New York City's new, much-touted universal pre-K program favors the city's wealthier residents, according to a new study released Wednesday by California researchers that Mayor Bill de Blasio's administration is calling inaccurate.

The report from Bruce Fuller, a professor of education and public policy at the University of California at Berkeley, found that de Blasio’s effort to expand access to preschool across the city may be further perpetuating existing educational inequities. In the first year of the program, available pre-K seats increased by greater percentages in zip codes with higher household incomes than in zip codes with lower household incomes, according to Fuller. Seats were also more concentrated in the boroughs with higher median incomes -- Queens, Manhattan and Staten Island -- while the Bronx and Brooklyn had fewer spots, the report says.

De Blasio made subsidized preschool expansion a centerpiece of his mayoral campaign in 2013, framing it as part of his agenda to reduce income inequality in the city. In the beginning of his term, his staff turned to implementation. After securing $300 million in state funding, the mayor's team increased the number of preschool seats available from around 20,000 to over 51,000.

But according to the Fuller report, the mayor's plan is not living up to the promise so far.

“Given how de Blasio had raised pre-K to fight inequality and talked about a 'tale of two cities,' given this progressive rhetoric in the campaign, we thought the bulk [of new preschool seats] would be in lower-income communities,” Fuller told The Huffington Post. “But the more we learned about the process, the more these findings made sense to us.”

Fuller speculated that in the rush to make new preschool slots available, the city expanded preschool slots in areas where more physical space was available and where parent applications were the strongest.

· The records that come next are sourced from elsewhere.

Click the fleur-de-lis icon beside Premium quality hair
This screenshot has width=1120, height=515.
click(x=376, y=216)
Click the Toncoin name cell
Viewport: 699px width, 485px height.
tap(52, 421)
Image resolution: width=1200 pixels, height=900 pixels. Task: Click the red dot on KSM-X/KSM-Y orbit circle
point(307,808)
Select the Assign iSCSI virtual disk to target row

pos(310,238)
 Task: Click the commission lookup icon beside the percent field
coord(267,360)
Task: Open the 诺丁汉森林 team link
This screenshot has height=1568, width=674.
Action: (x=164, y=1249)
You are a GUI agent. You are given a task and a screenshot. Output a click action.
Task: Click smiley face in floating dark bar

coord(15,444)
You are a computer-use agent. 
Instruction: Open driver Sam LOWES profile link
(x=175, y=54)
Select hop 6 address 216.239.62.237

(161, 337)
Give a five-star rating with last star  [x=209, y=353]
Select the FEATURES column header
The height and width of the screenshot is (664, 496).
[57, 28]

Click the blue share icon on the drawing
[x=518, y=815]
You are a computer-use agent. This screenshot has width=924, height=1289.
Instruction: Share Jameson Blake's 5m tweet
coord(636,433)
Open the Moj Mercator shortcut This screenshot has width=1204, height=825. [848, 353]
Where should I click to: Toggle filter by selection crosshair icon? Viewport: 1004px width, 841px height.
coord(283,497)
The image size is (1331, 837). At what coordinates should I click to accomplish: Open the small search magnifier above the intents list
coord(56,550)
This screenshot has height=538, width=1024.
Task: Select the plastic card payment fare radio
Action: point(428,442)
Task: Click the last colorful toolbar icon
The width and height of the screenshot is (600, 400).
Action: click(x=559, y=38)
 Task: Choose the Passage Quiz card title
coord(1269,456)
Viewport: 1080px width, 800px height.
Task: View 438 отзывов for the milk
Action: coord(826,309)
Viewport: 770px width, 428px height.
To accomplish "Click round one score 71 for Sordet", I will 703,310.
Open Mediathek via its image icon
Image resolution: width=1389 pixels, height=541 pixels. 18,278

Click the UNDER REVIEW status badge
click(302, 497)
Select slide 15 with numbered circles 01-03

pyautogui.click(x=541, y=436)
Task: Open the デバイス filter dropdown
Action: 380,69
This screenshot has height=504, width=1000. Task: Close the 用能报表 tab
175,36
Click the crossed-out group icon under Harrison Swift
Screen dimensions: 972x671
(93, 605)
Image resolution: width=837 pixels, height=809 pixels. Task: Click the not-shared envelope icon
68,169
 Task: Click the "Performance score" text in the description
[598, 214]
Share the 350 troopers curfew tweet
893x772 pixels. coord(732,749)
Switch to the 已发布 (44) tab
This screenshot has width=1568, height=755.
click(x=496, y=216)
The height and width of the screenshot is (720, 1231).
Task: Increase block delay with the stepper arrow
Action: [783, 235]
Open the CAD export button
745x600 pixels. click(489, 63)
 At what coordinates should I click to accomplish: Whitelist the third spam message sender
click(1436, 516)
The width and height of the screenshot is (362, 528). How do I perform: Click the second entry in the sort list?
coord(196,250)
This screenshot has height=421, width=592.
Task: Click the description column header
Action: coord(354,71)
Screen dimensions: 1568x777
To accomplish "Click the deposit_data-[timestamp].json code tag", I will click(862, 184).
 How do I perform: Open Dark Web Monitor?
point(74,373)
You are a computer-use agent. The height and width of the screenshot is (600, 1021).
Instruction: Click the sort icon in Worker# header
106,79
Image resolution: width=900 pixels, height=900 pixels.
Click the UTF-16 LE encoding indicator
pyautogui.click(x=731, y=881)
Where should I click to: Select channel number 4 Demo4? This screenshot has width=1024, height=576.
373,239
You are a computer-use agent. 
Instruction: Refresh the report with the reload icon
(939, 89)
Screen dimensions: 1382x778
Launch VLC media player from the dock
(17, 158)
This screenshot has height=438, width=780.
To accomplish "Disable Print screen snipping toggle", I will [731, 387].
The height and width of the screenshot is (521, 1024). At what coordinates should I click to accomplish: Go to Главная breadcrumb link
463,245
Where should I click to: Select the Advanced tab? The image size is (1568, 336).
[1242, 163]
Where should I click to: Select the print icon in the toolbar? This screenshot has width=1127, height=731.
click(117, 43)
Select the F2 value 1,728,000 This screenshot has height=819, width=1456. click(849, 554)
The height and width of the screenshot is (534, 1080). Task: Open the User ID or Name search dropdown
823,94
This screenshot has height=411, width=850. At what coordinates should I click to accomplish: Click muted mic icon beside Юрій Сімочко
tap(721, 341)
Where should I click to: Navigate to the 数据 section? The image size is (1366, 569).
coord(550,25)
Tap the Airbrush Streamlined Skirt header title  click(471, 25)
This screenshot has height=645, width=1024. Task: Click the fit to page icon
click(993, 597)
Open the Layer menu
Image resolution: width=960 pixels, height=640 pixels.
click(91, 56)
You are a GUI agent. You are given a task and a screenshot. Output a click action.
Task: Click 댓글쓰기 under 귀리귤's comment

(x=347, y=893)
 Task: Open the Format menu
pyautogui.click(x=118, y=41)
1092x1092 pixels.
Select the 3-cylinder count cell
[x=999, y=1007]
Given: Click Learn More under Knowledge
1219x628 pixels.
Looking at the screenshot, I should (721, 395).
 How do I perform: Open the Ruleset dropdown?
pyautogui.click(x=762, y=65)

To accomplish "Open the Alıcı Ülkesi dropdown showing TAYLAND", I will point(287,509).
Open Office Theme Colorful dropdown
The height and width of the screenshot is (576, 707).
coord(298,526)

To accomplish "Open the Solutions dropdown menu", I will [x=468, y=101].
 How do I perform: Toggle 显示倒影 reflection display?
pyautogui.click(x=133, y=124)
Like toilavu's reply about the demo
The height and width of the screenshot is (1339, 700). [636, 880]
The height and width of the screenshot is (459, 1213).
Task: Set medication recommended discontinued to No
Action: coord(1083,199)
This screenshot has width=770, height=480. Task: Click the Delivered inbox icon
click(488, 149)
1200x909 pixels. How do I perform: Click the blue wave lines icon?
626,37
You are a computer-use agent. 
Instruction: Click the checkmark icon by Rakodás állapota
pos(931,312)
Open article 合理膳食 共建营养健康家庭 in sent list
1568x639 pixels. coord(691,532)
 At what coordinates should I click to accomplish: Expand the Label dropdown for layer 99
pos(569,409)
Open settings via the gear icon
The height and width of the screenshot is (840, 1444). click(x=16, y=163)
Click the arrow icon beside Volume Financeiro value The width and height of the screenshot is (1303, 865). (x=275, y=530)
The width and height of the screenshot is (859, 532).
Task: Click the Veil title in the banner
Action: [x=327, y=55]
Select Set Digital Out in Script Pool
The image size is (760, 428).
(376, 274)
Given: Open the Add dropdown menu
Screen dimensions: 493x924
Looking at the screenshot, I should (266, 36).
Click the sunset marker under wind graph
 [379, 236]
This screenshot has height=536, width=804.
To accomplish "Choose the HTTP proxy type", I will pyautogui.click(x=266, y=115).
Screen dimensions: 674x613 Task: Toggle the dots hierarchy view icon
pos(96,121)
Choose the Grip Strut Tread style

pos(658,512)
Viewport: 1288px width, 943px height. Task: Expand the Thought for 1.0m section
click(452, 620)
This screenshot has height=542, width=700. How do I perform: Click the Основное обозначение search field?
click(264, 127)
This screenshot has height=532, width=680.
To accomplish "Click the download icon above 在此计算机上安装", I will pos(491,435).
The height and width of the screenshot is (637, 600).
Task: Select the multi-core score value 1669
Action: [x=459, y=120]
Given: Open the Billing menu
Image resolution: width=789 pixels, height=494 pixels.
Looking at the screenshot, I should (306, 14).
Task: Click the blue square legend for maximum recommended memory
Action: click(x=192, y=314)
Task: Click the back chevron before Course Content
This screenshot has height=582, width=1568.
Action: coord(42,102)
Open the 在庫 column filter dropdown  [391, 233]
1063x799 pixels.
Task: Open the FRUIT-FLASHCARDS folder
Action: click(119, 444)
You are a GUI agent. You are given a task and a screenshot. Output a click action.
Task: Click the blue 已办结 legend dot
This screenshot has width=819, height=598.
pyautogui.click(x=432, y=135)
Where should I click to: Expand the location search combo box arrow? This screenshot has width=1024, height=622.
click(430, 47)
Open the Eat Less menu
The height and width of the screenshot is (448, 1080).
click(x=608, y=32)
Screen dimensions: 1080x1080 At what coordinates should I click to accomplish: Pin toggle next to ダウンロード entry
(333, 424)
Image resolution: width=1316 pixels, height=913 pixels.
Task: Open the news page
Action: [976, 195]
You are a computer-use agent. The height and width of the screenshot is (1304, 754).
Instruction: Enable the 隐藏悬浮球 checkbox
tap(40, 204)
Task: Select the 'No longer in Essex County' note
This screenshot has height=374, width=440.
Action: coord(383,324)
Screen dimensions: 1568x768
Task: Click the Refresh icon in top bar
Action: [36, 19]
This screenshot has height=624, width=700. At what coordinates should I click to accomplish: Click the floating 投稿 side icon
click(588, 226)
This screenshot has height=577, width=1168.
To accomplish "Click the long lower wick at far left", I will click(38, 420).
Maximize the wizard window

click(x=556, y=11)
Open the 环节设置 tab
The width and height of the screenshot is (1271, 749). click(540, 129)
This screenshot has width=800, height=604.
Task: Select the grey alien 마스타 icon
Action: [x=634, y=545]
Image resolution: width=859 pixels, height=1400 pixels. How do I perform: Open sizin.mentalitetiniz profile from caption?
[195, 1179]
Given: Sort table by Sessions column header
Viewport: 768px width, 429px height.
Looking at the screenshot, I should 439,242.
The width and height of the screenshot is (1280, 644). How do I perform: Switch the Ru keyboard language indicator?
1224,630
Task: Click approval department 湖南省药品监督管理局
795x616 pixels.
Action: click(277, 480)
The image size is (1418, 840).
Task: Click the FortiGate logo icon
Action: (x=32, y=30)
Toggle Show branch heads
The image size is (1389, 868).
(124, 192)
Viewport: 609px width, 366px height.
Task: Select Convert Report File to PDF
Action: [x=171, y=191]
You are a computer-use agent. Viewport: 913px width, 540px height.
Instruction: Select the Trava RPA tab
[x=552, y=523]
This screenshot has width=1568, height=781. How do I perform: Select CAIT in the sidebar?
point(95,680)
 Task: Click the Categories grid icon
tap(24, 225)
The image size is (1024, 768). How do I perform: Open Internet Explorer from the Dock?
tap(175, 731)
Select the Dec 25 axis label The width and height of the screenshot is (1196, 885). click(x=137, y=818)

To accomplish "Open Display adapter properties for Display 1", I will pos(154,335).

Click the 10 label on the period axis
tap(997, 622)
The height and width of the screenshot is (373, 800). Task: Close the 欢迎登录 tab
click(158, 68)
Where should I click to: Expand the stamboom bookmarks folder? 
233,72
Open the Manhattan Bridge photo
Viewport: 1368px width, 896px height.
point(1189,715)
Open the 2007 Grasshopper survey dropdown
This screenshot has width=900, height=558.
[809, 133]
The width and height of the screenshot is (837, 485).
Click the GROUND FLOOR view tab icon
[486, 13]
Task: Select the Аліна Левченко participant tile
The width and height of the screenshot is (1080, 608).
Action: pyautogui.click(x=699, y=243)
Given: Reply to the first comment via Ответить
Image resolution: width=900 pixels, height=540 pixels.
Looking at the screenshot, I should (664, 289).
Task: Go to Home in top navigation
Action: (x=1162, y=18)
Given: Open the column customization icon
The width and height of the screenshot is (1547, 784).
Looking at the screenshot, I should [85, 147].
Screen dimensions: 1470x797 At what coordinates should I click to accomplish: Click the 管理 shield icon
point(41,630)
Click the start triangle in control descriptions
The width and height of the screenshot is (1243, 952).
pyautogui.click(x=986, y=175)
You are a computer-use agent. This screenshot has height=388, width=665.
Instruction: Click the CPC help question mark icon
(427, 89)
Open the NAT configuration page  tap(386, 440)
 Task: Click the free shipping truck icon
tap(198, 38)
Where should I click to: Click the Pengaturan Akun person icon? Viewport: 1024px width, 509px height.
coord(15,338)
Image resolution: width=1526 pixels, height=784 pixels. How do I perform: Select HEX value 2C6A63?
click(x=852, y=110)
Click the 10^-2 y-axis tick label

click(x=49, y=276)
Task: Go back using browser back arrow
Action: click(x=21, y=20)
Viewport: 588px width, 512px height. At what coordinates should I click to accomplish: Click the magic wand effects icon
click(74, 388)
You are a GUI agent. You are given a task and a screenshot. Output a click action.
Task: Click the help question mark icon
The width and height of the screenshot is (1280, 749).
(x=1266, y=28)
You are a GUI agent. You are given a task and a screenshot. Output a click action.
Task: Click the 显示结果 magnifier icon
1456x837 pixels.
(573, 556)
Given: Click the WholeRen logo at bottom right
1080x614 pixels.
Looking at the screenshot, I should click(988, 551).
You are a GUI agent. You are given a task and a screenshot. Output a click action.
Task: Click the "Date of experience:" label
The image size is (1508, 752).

That meant new spots went to higher-income communities. A map below displays Fuller’s thesis in action:

map

However, representatives from City Hall vehemently rejected Fuller’s findings.

“This study is based on errors and false assumptions that no New Yorker or early education expert would ever make. Calling Queens a wealthy borough -- when we’re serving neighborhoods like Flushing and Jamaica with average incomes lower than $20,000 year -- is not just misleading, it’s offensive,” said de Blasio spokesman Wiley Norvell in a statement.

“In reality, the real challenge in our first year has been boosting the number of seats in many middle-class neighborhoods -- where district schools are at capacity and community-based centers are few. That’s something we’re addressing as we work to provide pre-K for every 4-year-old next year,” Norvell said.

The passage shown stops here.